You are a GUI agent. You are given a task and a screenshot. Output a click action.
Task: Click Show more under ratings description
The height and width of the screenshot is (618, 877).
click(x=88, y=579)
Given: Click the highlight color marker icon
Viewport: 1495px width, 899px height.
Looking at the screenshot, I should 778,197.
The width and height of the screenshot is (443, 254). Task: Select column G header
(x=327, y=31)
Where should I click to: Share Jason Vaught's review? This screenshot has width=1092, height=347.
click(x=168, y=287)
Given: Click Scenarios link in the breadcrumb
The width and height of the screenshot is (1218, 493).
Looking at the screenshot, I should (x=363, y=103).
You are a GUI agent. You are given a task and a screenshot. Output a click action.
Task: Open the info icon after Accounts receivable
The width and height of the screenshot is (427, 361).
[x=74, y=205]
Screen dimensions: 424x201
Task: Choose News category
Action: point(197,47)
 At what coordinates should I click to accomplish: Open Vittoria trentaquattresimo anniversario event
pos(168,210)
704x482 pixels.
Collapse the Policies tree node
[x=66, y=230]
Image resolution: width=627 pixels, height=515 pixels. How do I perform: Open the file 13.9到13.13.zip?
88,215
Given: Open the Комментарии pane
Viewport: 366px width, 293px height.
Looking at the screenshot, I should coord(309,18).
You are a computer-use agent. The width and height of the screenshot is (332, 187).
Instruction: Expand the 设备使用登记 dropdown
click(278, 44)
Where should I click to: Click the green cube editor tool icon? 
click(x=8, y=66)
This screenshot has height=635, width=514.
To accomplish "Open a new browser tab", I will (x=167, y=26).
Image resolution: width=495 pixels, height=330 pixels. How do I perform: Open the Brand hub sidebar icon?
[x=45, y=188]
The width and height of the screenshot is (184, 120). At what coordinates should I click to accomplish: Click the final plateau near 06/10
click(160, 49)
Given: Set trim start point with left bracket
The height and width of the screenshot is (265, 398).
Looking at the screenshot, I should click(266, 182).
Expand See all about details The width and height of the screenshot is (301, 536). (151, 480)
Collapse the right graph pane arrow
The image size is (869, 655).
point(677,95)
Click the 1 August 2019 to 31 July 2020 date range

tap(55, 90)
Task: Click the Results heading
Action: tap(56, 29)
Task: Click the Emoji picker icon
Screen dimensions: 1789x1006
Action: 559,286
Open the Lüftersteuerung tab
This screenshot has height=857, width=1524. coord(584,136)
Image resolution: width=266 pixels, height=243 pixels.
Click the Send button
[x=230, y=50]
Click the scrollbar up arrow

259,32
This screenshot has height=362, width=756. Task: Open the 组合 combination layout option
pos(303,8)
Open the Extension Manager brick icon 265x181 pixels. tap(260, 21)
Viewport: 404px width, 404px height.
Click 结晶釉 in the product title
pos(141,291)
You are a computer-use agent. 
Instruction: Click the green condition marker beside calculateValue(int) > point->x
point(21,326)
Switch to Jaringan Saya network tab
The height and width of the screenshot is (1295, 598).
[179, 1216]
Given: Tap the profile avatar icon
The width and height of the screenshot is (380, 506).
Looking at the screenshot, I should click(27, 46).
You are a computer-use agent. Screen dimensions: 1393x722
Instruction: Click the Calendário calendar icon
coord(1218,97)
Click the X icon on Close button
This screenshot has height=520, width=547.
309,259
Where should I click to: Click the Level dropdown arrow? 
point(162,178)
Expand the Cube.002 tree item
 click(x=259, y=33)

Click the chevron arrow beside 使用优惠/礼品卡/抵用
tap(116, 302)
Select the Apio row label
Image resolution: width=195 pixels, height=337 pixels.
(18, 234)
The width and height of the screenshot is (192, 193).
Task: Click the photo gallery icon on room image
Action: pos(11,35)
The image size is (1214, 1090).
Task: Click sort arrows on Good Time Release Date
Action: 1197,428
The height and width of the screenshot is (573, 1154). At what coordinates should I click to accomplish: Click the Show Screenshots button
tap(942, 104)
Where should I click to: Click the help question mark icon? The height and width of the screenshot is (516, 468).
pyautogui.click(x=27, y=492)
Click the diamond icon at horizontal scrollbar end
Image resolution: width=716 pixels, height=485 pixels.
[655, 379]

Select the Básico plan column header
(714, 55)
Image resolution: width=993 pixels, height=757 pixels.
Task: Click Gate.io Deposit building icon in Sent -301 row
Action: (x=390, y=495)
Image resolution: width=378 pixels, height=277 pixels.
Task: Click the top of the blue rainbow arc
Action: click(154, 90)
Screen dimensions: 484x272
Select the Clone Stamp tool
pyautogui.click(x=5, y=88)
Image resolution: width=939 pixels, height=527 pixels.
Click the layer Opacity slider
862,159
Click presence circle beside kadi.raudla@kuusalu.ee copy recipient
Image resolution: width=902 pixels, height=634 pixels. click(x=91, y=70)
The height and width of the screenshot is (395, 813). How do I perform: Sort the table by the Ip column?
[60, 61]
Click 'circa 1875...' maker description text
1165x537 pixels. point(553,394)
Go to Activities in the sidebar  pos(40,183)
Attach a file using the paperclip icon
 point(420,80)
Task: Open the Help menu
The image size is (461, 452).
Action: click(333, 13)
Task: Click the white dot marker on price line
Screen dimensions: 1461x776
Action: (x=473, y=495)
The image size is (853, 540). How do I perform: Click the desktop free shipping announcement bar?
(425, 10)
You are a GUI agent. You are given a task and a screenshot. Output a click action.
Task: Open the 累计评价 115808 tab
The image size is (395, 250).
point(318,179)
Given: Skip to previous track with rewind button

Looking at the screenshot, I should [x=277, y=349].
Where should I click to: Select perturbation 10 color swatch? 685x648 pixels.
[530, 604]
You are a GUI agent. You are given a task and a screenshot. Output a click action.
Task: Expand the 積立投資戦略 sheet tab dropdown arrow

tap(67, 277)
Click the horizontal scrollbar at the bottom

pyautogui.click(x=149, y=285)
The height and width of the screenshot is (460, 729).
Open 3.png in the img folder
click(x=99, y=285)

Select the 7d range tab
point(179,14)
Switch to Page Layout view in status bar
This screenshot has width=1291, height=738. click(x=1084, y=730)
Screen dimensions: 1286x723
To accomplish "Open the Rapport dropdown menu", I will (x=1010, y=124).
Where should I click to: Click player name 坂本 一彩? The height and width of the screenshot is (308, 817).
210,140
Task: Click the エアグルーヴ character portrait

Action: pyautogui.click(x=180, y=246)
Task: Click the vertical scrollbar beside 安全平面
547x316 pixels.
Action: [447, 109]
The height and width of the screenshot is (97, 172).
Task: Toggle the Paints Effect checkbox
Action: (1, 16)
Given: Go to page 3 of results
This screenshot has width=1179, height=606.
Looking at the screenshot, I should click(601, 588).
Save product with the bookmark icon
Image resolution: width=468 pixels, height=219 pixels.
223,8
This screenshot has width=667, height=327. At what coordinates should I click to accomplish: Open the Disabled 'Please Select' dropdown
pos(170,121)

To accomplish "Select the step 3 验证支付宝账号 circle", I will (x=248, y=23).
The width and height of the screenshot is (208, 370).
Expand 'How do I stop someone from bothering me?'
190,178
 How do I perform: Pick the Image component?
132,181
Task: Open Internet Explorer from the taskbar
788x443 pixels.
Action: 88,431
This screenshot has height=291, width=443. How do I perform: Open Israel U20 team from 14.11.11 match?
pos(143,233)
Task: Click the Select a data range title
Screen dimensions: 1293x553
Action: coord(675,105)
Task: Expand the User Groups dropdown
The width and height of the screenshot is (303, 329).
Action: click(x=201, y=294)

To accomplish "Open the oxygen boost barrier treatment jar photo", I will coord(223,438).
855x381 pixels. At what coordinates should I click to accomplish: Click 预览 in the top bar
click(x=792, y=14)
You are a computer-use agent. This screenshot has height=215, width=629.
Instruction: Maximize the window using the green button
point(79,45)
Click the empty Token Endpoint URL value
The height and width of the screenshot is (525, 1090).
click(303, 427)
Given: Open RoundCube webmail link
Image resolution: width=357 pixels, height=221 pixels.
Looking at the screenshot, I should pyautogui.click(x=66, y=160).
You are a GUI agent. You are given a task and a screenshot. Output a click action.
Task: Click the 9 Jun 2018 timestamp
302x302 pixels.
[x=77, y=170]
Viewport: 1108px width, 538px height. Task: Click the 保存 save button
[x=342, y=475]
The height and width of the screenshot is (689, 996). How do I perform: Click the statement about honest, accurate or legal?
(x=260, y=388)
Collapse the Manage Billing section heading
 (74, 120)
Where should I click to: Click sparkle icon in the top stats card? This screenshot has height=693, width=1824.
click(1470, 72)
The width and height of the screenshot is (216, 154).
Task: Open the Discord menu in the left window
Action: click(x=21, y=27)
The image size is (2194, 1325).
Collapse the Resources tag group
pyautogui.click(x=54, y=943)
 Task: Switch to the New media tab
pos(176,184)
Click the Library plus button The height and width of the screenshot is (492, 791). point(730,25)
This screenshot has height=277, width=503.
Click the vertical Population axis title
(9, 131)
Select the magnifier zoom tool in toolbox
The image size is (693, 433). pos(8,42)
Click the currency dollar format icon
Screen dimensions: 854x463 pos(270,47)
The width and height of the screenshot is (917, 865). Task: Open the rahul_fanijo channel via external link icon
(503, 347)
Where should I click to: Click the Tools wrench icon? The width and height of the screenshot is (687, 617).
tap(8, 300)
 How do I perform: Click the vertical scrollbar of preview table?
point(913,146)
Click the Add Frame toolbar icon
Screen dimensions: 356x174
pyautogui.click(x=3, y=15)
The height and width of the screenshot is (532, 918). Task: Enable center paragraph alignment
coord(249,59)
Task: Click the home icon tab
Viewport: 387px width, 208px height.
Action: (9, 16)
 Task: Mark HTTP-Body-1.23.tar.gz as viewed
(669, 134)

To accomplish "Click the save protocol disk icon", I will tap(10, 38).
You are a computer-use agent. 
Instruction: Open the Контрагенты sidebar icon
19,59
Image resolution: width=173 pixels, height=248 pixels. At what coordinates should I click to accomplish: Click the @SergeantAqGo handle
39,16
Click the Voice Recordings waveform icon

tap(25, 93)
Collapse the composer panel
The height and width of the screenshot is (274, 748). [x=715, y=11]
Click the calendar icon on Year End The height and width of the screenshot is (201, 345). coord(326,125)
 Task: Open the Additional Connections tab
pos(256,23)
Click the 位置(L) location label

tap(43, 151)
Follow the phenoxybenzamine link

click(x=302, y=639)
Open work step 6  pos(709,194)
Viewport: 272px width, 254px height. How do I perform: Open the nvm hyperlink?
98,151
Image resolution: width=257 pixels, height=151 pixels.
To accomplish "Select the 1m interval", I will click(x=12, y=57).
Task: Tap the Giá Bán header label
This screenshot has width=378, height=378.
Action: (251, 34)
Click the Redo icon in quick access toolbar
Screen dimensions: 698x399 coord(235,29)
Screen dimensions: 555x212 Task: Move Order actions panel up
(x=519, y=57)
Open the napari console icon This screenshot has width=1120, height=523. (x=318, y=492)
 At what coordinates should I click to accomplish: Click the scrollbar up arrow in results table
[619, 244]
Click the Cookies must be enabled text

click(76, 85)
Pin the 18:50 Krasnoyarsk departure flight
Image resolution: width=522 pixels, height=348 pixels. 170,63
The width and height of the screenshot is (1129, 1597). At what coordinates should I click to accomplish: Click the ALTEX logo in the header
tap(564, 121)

**EXERCISE PROMPT**
Within the entries above, how many lines include the word "step"? Respond with the number only.

**YOUR RESPONSE**
2